## Work request
The lines below that include the word "orange" are to be reported.

(Material provided)

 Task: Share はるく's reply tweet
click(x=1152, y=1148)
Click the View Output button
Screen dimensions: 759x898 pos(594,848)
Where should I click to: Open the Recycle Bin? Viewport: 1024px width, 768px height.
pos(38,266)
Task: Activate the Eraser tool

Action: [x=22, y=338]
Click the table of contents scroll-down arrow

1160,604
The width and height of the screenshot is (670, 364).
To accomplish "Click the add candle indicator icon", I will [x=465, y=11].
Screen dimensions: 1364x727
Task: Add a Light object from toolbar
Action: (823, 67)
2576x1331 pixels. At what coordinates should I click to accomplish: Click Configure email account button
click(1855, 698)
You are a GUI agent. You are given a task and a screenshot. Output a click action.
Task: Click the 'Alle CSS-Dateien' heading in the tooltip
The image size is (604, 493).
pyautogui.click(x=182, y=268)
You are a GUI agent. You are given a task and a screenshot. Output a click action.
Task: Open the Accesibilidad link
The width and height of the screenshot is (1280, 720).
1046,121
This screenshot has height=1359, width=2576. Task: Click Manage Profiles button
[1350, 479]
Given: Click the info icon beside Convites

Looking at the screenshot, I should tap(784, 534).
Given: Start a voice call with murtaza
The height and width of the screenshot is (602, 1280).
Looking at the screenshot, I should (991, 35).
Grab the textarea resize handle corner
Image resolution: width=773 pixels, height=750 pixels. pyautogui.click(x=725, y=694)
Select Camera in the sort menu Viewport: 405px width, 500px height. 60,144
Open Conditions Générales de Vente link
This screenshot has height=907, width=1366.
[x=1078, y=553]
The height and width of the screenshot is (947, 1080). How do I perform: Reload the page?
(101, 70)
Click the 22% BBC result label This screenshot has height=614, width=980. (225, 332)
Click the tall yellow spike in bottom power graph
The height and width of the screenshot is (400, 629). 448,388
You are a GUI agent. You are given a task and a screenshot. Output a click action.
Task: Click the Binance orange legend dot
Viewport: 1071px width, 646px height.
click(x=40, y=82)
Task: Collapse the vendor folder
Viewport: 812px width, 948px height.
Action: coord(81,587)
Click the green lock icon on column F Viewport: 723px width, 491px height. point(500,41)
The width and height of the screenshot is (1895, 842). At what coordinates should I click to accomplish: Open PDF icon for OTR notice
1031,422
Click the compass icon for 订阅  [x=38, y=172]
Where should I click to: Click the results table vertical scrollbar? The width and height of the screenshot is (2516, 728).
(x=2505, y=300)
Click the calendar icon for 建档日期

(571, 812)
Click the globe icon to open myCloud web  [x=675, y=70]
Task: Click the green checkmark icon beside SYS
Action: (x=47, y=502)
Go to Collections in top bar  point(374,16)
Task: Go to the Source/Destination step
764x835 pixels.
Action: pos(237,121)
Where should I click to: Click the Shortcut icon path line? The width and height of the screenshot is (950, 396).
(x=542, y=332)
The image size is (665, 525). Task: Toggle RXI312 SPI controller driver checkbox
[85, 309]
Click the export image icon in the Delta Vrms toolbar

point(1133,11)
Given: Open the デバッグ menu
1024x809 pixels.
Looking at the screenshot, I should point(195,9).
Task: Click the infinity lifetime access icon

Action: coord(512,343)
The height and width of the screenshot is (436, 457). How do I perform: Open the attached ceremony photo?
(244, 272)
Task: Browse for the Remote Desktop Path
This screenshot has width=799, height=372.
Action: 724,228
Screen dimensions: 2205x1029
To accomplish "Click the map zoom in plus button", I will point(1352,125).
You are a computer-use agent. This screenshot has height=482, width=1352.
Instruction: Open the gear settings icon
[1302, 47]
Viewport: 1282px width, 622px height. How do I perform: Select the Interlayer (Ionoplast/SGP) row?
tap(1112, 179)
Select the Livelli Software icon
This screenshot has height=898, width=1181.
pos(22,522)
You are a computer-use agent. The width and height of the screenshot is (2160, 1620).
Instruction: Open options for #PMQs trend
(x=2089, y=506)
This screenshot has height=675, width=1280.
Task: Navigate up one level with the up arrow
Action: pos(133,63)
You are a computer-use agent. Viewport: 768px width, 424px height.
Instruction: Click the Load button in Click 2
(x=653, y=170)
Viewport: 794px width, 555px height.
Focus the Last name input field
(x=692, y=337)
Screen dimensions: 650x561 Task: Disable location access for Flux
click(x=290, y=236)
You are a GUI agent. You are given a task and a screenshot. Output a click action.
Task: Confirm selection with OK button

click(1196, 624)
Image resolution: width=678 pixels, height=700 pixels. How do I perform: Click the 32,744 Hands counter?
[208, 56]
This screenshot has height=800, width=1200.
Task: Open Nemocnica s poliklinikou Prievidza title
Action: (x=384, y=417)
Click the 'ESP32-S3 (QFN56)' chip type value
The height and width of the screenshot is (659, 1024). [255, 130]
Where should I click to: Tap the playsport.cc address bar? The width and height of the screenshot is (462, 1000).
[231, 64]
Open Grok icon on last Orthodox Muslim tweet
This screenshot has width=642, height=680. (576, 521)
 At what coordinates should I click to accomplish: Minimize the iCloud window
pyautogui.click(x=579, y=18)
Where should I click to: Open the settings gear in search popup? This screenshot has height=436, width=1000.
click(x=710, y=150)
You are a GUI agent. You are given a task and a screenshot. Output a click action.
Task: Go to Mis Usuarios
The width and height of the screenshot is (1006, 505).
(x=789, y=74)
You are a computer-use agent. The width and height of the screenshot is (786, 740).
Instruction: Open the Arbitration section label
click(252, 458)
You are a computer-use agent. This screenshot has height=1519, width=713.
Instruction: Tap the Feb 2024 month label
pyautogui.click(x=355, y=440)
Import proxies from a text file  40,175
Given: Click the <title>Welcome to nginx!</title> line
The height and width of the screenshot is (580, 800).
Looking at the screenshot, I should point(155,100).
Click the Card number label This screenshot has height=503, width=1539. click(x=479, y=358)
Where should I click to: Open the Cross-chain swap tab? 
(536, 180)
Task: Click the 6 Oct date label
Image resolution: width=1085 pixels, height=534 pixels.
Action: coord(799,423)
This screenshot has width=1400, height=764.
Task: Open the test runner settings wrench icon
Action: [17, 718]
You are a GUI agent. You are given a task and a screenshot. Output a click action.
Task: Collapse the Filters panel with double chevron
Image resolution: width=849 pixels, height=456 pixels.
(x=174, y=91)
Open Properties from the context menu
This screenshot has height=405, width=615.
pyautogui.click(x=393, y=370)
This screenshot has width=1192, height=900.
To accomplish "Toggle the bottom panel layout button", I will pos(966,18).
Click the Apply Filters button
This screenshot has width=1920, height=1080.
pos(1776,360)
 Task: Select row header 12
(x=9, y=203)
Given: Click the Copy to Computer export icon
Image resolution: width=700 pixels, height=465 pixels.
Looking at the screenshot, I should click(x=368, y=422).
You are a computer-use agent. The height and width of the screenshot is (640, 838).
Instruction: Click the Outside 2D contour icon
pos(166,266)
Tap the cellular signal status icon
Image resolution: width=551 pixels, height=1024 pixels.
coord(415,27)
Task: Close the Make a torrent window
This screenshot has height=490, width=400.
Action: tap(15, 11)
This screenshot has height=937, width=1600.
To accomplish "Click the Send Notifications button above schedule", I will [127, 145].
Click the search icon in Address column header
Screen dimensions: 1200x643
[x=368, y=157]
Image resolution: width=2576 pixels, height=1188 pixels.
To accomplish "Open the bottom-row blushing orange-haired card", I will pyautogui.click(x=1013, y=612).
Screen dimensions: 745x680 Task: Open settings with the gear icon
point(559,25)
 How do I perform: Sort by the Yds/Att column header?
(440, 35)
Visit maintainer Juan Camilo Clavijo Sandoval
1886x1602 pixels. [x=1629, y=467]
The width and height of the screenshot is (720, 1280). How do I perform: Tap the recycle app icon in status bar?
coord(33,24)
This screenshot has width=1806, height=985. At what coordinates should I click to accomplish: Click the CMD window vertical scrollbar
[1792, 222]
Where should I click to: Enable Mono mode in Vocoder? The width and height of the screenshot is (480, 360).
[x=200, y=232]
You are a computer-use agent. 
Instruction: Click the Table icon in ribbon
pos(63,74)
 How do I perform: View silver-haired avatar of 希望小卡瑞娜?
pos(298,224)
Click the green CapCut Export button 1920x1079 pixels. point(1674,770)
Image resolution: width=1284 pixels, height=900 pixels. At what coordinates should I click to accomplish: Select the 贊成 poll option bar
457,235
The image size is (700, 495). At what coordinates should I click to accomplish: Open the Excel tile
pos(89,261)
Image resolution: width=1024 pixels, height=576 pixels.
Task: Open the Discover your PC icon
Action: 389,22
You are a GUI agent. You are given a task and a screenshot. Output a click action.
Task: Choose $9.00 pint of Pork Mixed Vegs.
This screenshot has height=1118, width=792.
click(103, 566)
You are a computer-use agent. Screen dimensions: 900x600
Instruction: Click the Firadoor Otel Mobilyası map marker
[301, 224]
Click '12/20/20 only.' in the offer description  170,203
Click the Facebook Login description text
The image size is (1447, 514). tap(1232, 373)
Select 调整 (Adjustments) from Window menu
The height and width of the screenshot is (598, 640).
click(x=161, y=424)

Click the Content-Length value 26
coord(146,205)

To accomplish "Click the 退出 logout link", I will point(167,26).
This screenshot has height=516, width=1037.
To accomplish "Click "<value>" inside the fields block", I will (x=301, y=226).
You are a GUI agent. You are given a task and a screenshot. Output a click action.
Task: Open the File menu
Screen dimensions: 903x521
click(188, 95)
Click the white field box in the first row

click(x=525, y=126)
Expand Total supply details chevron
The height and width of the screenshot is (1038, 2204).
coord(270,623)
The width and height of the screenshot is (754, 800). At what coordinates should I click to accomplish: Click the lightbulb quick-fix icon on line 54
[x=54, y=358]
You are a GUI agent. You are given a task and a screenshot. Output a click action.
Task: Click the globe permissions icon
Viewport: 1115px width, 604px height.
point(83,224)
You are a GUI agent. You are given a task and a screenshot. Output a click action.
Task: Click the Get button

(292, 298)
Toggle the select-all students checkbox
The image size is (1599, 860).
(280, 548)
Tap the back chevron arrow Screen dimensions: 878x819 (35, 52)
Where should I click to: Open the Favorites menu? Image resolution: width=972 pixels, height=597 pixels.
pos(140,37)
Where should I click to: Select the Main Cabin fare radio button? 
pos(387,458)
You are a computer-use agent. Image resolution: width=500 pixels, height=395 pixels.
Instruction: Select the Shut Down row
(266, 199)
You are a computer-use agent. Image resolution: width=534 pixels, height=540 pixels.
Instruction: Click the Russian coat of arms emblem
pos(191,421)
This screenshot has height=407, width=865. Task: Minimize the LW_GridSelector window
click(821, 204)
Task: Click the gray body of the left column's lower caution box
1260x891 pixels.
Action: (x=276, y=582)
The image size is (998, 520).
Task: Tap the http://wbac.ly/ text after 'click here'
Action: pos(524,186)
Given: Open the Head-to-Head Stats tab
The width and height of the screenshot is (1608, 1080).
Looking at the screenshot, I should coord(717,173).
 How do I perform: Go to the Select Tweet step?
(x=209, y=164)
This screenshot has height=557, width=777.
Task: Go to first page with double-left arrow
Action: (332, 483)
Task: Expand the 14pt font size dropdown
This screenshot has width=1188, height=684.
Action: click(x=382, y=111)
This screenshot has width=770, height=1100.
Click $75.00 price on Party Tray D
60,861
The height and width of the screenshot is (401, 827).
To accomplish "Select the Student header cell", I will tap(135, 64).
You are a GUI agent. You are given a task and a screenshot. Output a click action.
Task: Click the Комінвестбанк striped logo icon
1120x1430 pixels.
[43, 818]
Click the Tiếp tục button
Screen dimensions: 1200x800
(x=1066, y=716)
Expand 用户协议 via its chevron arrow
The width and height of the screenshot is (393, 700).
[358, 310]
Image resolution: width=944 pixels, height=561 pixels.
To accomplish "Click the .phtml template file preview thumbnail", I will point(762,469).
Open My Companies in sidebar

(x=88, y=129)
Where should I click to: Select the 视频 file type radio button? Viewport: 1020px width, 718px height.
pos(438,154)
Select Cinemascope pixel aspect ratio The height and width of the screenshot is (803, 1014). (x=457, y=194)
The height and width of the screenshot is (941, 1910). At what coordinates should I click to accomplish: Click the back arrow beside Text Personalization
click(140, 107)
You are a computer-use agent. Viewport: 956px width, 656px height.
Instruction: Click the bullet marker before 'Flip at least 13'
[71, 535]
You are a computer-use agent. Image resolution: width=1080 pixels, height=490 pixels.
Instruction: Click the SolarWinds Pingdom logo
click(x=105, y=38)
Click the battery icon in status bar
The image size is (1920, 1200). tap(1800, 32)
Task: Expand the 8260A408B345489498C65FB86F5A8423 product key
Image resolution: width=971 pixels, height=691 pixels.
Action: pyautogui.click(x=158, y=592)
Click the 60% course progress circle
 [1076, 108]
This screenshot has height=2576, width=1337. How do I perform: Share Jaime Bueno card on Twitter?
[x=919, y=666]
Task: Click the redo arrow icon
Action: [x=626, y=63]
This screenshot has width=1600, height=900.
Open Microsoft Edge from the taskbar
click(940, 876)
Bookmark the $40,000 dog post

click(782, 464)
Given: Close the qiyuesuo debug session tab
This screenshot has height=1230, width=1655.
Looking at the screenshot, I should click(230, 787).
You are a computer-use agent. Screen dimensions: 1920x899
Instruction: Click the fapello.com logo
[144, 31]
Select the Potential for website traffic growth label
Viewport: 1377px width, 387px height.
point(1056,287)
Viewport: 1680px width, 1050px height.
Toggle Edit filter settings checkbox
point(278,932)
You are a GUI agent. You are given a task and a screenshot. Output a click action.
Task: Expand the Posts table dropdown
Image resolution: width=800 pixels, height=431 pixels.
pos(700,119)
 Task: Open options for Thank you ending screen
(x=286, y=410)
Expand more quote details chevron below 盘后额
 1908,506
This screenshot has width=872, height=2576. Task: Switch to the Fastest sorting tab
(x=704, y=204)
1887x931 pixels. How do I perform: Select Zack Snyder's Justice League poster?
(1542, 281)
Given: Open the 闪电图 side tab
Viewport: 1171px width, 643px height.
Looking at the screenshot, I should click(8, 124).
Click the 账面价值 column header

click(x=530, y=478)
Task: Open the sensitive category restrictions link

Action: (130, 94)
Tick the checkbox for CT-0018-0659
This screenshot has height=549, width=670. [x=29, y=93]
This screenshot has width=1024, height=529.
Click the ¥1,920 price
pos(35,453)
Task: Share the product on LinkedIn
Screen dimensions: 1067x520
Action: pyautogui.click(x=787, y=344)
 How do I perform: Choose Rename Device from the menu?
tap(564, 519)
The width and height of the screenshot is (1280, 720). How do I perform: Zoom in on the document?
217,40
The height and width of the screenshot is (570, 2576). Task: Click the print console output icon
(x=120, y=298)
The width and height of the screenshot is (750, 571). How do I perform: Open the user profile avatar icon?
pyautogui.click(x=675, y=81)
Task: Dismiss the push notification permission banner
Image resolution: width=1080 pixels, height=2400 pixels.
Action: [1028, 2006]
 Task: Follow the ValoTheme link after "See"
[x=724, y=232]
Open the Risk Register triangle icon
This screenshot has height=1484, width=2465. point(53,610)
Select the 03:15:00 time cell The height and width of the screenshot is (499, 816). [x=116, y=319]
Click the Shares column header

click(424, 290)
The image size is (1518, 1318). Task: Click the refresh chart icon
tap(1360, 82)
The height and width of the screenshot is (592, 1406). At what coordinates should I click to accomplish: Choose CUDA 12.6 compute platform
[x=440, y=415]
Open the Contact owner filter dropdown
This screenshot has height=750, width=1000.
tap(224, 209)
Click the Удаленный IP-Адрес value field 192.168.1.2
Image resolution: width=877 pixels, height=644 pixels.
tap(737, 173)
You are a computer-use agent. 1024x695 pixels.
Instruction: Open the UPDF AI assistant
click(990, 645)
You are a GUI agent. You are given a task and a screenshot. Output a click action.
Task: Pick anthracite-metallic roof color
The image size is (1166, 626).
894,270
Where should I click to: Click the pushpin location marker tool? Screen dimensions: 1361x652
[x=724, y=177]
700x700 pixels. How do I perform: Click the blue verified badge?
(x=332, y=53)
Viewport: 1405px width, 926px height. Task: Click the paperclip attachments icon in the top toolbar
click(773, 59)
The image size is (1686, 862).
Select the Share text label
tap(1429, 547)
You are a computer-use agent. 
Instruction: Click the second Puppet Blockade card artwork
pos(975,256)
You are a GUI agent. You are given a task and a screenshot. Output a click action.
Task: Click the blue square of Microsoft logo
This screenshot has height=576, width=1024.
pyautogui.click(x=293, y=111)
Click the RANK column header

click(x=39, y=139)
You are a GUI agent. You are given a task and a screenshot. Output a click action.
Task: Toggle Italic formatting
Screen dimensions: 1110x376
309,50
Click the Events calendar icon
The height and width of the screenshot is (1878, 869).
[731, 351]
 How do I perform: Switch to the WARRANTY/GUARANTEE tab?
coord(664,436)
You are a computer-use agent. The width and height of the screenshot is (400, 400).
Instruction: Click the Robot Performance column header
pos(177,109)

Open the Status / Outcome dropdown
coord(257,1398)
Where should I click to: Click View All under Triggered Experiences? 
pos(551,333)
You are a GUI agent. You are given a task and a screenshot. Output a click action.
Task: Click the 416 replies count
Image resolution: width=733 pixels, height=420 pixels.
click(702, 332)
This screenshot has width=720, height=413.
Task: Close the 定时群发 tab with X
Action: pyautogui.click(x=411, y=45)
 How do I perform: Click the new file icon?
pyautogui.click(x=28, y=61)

(End Material provided)

## Output of the task
Task: Click the Binance orange legend dot
To accomplish "Open the bottom-row blushing orange-haired card", I will pyautogui.click(x=1013, y=612).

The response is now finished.